PAGE:
▬▬▬▬▬▬▬▬▬▬

Property Law

What Is a Restrictive Covenant Agreement and How It Works

Restrictive covenants show up in jobs and property deals — here's what makes them enforceable and what happens if they're broken.

A restrictive covenant agreement is a legally binding clause that limits what a person or business can do, typically after leaving a job or when owning a piece of property. These provisions show up in two main contexts: employment contracts (where they protect trade secrets and client relationships) and real estate deeds (where they control how land can be used). The restrictions carry real legal weight, and violating one can lead to a lawsuit seeking an injunction or money damages.

Restrictive Covenants in Employment

Employment-related restrictive covenants protect a business’s competitive position when workers leave. They generally fall into three categories, and a single employment agreement might include all of them.

  • Non-compete clauses: These prevent you from working for a competing business or launching a rival company for a set period within a defined geographic area after leaving your employer.
  • Non-solicitation clauses: These bar you from recruiting former coworkers or reaching out to the company’s clients to take their business with you.
  • Non-disclosure agreements: These require you to keep trade secrets and proprietary business information confidential, often with no expiration date.

The federal Defend Trade Secrets Act gives employers a powerful backup for non-disclosure provisions. If someone misappropriates a trade secret, a court can issue an injunction, award damages for actual losses and unjust enrichment, and impose exemplary damages up to twice the original award for willful violations.1Office of the Law Revision Counsel. 18 U.S.C. 1836 – Civil Proceedings

The Shifting Legal Landscape for Non-Competes

Non-compete agreements have faced increasing scrutiny. In April 2024, the Federal Trade Commission issued a rule that would have banned most non-competes nationwide, calling them “a widespread and often exploitative practice.”2Federal Trade Commission. FTC Announces Rule Banning Noncompetes That rule never took effect. A federal district court found the FTC lacked the authority to issue it, and in September 2025, the Commission voted 3-1 to dismiss its appeals and accept the rule’s vacatur.3Federal Trade Commission. Federal Trade Commission Files to Accede to Vacatur of Non-Compete Clause Rule

With the federal ban dead, non-compete enforcement remains a state-by-state matter. A handful of states prohibit non-competes entirely, and a majority of states impose some restrictions on them, such as income thresholds below which non-competes cannot be enforced, or caps on how long they can last. The trend toward tighter restrictions has been steady, though some states have pushed back with proposals to expand their use. If you are asked to sign a non-compete, the enforceability depends almost entirely on the law of the state where you work.

▬▬▬▬▬▬▬▬▬▬

Data lines
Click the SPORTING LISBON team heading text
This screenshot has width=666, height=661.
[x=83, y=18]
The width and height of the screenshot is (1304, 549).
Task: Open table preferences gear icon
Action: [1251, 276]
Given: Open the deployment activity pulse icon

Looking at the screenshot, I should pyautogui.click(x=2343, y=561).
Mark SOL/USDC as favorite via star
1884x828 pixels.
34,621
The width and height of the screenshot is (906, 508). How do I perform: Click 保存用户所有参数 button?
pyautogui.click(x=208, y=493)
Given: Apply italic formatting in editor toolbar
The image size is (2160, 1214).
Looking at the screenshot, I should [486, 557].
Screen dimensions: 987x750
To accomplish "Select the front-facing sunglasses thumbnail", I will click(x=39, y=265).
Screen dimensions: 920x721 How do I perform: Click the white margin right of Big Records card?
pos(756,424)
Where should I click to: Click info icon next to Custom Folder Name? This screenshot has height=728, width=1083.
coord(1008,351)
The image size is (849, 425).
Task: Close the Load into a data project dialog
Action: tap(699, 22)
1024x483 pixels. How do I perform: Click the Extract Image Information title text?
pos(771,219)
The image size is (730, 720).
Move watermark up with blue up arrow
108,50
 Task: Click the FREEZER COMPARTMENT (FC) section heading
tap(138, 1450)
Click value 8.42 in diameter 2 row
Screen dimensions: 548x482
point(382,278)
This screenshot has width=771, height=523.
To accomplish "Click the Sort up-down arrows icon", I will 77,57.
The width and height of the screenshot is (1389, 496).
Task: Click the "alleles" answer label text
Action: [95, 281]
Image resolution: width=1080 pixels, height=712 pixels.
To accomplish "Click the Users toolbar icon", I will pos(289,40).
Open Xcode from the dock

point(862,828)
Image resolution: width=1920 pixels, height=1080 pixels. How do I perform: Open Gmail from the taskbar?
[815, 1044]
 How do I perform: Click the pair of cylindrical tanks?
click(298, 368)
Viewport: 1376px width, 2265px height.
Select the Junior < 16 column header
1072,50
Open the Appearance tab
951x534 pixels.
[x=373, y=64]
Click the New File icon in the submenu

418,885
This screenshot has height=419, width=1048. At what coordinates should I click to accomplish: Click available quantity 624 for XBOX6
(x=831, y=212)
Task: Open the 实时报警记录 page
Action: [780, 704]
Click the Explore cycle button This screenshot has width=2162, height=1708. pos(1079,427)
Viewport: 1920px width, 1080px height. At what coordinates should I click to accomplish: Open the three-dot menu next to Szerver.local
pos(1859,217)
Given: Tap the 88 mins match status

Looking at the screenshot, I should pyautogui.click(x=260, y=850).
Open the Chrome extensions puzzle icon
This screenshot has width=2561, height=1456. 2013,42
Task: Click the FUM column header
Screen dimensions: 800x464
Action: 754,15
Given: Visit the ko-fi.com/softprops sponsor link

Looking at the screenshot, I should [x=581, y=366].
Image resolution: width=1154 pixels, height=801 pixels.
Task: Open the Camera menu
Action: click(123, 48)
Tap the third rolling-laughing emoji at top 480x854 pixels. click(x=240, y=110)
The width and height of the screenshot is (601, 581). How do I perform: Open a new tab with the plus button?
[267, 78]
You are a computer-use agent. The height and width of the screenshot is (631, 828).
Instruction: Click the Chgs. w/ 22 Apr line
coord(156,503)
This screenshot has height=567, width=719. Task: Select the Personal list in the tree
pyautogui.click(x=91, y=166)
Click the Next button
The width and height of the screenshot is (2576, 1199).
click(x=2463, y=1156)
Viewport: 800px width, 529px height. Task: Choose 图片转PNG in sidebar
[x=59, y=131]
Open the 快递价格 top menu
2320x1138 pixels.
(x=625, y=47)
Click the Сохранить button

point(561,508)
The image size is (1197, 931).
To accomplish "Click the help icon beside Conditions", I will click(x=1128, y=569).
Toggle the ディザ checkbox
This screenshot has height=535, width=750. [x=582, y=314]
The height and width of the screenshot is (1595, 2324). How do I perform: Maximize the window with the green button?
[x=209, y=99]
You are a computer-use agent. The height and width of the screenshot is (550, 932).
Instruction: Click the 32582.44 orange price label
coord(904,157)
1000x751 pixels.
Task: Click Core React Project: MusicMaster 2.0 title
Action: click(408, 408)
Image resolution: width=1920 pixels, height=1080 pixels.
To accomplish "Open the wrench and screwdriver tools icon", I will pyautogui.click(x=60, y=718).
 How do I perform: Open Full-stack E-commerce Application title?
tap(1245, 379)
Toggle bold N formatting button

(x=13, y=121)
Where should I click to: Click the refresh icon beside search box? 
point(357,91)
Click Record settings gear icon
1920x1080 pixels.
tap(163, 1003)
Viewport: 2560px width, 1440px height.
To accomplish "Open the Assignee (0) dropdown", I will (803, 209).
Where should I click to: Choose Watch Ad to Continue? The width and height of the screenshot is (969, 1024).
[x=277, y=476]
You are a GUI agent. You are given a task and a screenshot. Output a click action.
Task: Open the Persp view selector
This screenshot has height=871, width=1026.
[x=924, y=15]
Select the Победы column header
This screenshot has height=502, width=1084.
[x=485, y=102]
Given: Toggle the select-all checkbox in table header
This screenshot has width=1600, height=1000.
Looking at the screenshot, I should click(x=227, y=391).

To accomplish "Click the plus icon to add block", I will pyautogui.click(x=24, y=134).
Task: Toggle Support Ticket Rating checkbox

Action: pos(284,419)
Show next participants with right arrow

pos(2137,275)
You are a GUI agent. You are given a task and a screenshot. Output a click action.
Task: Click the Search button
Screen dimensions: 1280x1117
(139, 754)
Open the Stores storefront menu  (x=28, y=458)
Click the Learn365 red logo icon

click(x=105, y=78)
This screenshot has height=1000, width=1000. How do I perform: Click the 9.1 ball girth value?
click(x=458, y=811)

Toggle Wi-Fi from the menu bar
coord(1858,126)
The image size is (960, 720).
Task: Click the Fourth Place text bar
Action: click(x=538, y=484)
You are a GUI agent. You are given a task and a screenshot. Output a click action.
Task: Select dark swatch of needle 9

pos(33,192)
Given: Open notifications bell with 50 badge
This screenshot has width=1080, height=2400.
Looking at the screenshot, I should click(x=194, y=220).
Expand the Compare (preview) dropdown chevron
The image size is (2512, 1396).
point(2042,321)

▬▬▬▬▬▬▬▬▬▬

DIRECTION: In the restrictive covenant article, rewrite the stretch from "Employment-related restrictive covenants" through "all of them.", changing "workers" to "employees". These records were drawn from a separate source.

SOLUTION BELOW:
Employment-related restrictive covenants protect a business’s competitive position when employees leave. They generally fall into three categories, and a single employment agreement might include all of them.